Passive Indigo Dolphin

High

Wooracle timestamp not updated on initialization

Summary

The updated_at field in wooracle account data is not updated when the wooracle account is initialized.

Root Cause

When the create_wooracle instruction is called, the updated_at field is not initialized as shown below

Internal pre-conditions

The create_wooracle instruction is called which does not initialize the updated_at field.
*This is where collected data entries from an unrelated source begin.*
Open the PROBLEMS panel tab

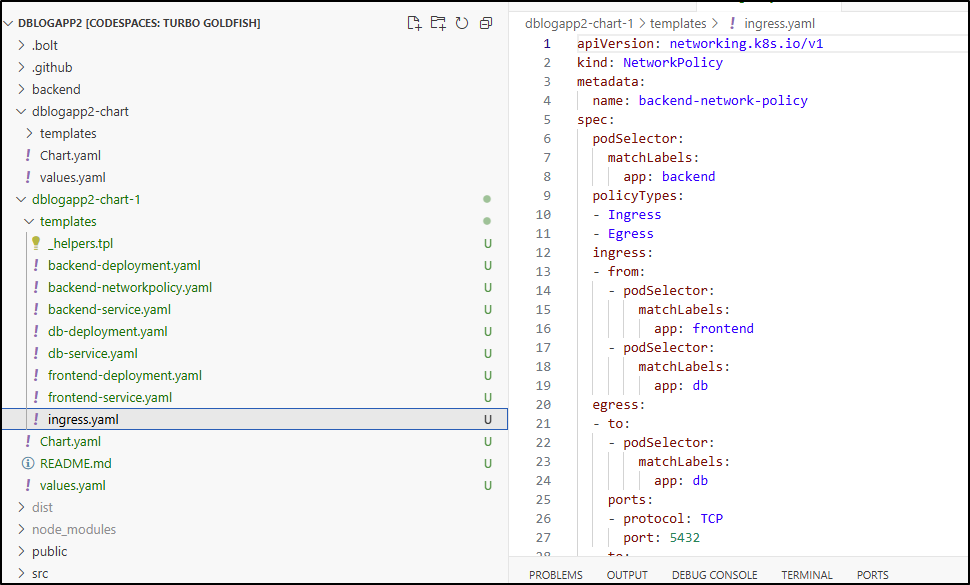click(555, 575)
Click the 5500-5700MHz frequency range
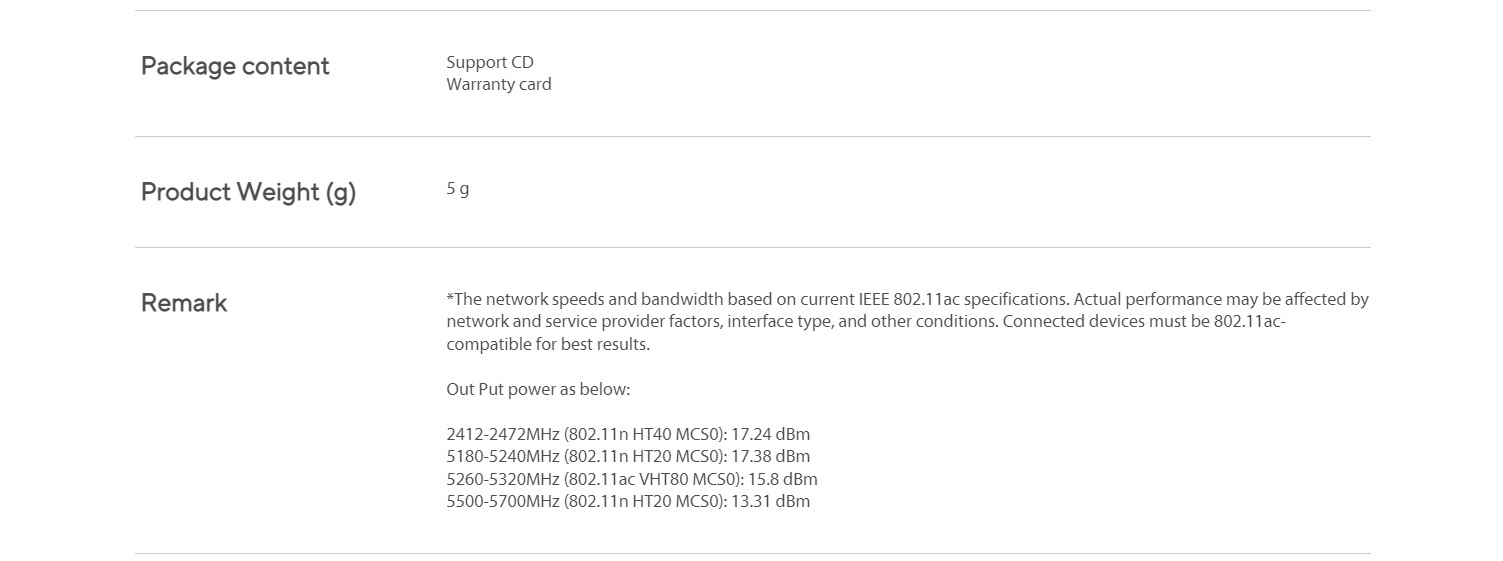The width and height of the screenshot is (1503, 561). (502, 501)
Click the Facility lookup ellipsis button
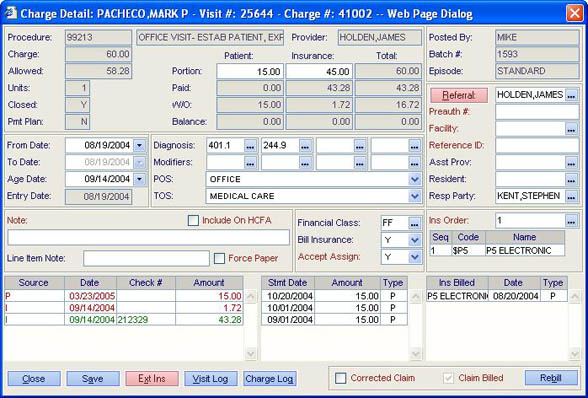 (x=571, y=129)
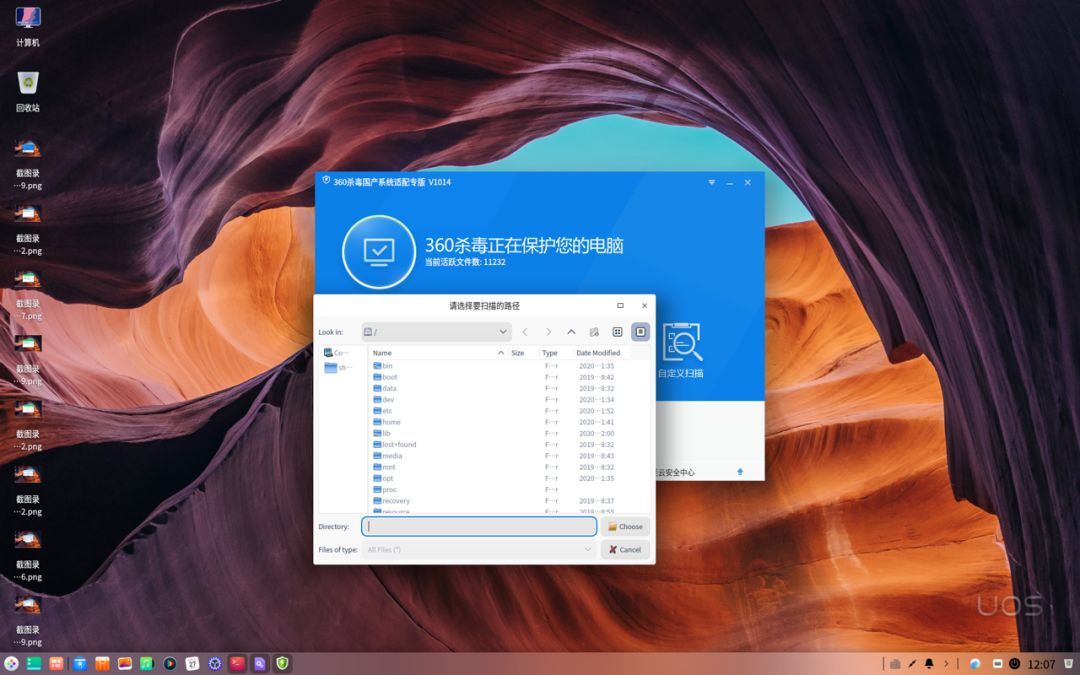Click the custom scan magnifier icon
Image resolution: width=1080 pixels, height=675 pixels.
(x=683, y=343)
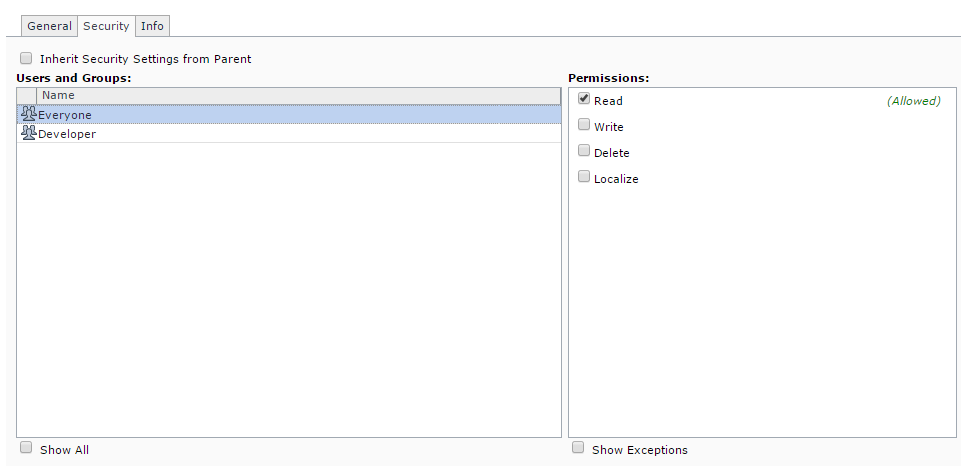Click the blank header cell left of Name
The height and width of the screenshot is (466, 961).
(x=27, y=95)
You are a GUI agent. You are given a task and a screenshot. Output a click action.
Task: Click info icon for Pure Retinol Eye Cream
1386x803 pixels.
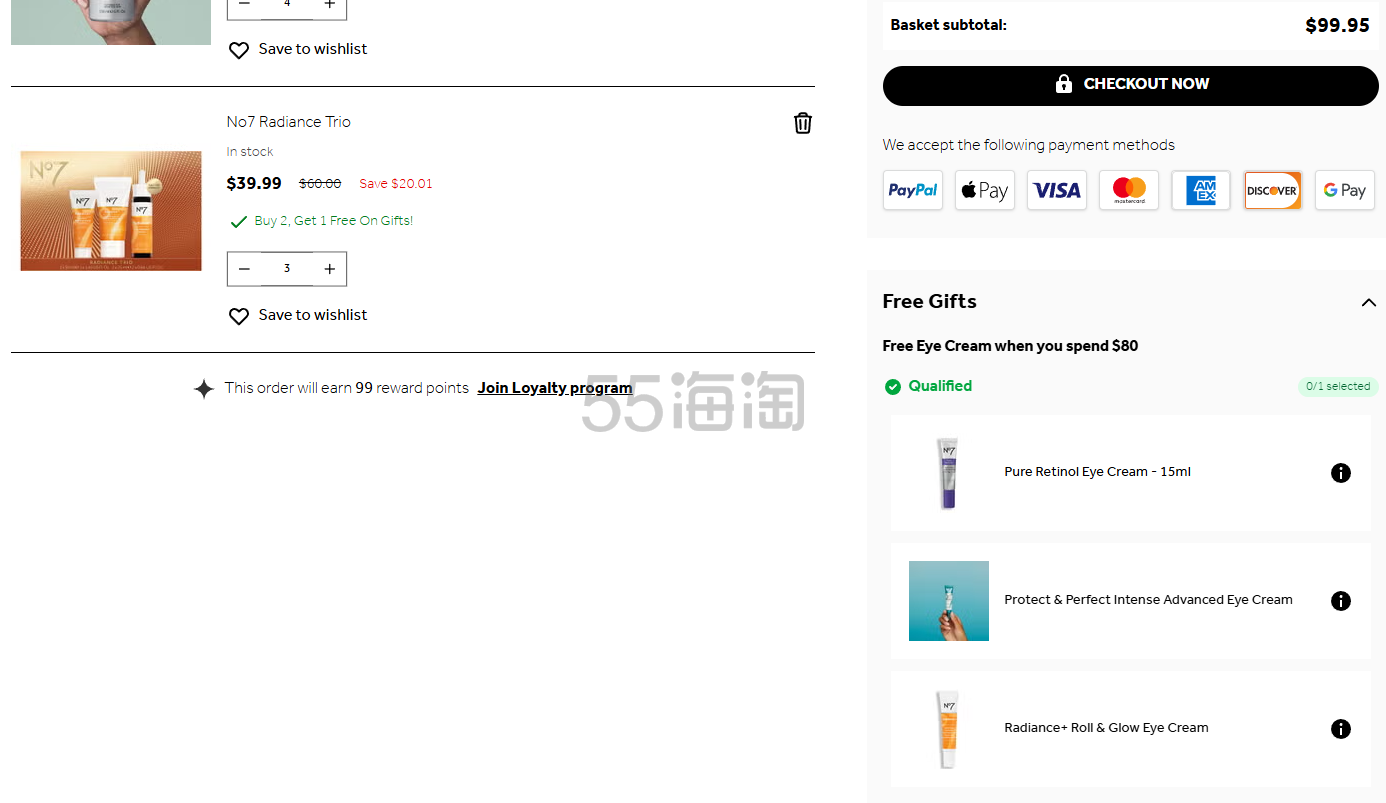[1341, 473]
The get_price instruction is called and it fails to get the appropriate price due to the constraint in get_price.rs

where

let now = Clock::get()?.unix_timestamp;
let wo_timestamp = oracle.updated_at;

now <= (wo_timestamp + oracle.stale_duration)

Impact

This could lead to getting a wrong price balance(0) when trying to get the price or It could lead to DOS during swapping since swap.rs using the get_price_impl under the hood.

Mitigation

These can easily be prevented by adding ctx.accounts.wooracle.update_now()?; in create_wooracle.rs to initialize the updated_at field in wooracle at iniitialization.

[toprince]

price 0 means price is invalid. It is correct logic. Update now means price is updated. Price is not updated just after create. So current is correct logic.